Smart contracts are commonly used to facilitate and conduct credible transactions on the blockchain without intermediaries. Because they are directly tied to these transactions, they can hold massive amounts of digital currencies, making them a lucrative target for hackers. Error codes or bugs in the smart contract can result in crypto being frozen or stolen by hackers. In some rare occasions, hackers can also gain direct access to a smart contract by obtaining the private key to steal funds and then replacing addresses with fraudulent ones. Utilizing external auditors can help to inspect the code for any vulnerabilities. For organizations, we recommend finding reputable auditors who have a track record in protecting against such attacks or errors.

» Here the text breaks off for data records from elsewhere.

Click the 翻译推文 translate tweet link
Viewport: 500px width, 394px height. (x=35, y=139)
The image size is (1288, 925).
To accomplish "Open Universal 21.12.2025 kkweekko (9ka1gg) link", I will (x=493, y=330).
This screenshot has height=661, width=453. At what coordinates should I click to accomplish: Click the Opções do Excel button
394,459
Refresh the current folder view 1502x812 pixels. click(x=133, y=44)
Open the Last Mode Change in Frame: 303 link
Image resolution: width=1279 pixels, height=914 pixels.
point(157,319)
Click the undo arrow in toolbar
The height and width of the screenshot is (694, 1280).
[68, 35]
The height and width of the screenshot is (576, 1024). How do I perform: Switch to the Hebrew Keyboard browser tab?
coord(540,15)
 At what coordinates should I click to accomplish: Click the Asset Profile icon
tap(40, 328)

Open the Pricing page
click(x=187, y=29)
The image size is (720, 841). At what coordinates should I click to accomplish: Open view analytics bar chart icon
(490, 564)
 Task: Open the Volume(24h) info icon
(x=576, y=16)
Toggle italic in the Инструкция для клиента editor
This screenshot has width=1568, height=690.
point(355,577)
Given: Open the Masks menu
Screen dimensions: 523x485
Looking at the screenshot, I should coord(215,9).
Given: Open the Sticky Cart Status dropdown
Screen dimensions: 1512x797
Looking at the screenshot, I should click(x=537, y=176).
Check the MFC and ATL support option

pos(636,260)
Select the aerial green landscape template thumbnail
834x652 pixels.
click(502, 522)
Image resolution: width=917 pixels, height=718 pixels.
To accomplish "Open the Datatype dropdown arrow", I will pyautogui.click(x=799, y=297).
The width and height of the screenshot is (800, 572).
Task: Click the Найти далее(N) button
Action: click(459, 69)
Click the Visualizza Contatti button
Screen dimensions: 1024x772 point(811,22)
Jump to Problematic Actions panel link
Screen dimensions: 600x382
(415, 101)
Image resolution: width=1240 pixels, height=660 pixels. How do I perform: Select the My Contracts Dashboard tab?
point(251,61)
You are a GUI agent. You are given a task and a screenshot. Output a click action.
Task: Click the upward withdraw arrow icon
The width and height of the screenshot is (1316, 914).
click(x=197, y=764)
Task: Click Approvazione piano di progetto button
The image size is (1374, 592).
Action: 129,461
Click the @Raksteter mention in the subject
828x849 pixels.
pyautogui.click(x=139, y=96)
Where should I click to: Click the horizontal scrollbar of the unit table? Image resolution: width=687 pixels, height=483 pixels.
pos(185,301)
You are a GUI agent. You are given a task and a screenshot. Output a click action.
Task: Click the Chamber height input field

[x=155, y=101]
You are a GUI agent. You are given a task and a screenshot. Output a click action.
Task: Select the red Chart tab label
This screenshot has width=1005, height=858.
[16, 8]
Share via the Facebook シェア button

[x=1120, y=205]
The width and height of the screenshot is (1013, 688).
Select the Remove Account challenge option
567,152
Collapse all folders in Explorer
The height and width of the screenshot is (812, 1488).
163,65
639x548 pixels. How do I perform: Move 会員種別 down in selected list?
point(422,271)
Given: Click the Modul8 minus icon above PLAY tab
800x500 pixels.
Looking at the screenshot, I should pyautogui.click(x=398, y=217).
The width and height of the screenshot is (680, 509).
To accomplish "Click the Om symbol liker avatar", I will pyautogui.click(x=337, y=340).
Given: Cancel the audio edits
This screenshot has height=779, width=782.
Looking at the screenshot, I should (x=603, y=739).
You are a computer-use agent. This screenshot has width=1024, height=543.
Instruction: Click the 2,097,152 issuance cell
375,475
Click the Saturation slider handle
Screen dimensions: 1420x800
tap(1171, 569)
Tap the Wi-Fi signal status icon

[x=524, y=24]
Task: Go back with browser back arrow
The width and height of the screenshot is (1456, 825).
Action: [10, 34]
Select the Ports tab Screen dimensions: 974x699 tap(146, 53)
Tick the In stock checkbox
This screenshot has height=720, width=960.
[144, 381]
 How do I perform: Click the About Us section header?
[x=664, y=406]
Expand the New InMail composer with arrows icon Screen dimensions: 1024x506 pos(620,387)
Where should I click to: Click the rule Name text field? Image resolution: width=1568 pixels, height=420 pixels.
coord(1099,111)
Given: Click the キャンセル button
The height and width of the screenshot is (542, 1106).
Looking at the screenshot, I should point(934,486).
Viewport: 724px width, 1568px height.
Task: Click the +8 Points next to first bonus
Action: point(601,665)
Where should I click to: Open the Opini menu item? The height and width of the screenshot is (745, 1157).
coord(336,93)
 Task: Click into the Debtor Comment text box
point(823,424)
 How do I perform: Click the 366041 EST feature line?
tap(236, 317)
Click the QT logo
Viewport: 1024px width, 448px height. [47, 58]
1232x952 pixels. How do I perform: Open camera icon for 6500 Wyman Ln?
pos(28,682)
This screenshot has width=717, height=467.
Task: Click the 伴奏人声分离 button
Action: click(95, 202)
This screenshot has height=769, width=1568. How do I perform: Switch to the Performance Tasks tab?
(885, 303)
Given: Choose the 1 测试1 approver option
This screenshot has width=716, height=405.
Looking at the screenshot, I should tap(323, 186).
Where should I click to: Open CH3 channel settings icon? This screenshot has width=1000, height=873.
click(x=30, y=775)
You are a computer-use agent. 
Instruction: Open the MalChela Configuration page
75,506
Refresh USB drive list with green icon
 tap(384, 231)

Fake Apps and Classic Phishing
Phishing takes all kinds of forms in the crypto world. Most phishing scams aim to either steal credentials to access wallets or trick users into sending crypto directly to addresses of scammers or hackers. The ways in which hackers “phish” for new victims are many.This includes hackers cloning websites that mimic legitimate exchange sites or malicious crypto apps to steal personal information including wallet credentials. There are also bots that notify users about issues with their crypto but are actually malicious and used to steal crypto, and not to mention the usage of Telegram to pose as ICO team members and then asking users to invest and send crypo to fraudulent addresses. Another rising trend among scammers is figuring out how to bypass 2FA by duping telecom companies into sending verification codes to the phone numbers of scammers. This grants them access to authentication on crypto accounts and exchanges.These types of social engineering tactics are highly prevalent. Taking extra precaution while whether it’s discussing, investing, or transferring crypto is absolutely necessary as anyone can fall victim to classic phishing scams.
Unlike banks which offer standard protections and insurances for customers, the blockchain cannot offer the same luxury to crypto holders. Elements outside the blockchain make it difficult for companies and users using blockchain to remain entirely protected. Protecting these elements, namely crypto wallets and exchanges, is one of the biggest challenges in blockchain security . A proper cyber defense strategy will seek to incorporate traditional solutions like using antivirus software and running malware scans, but it’s also equally important to use common sense when dealing with anything crypto.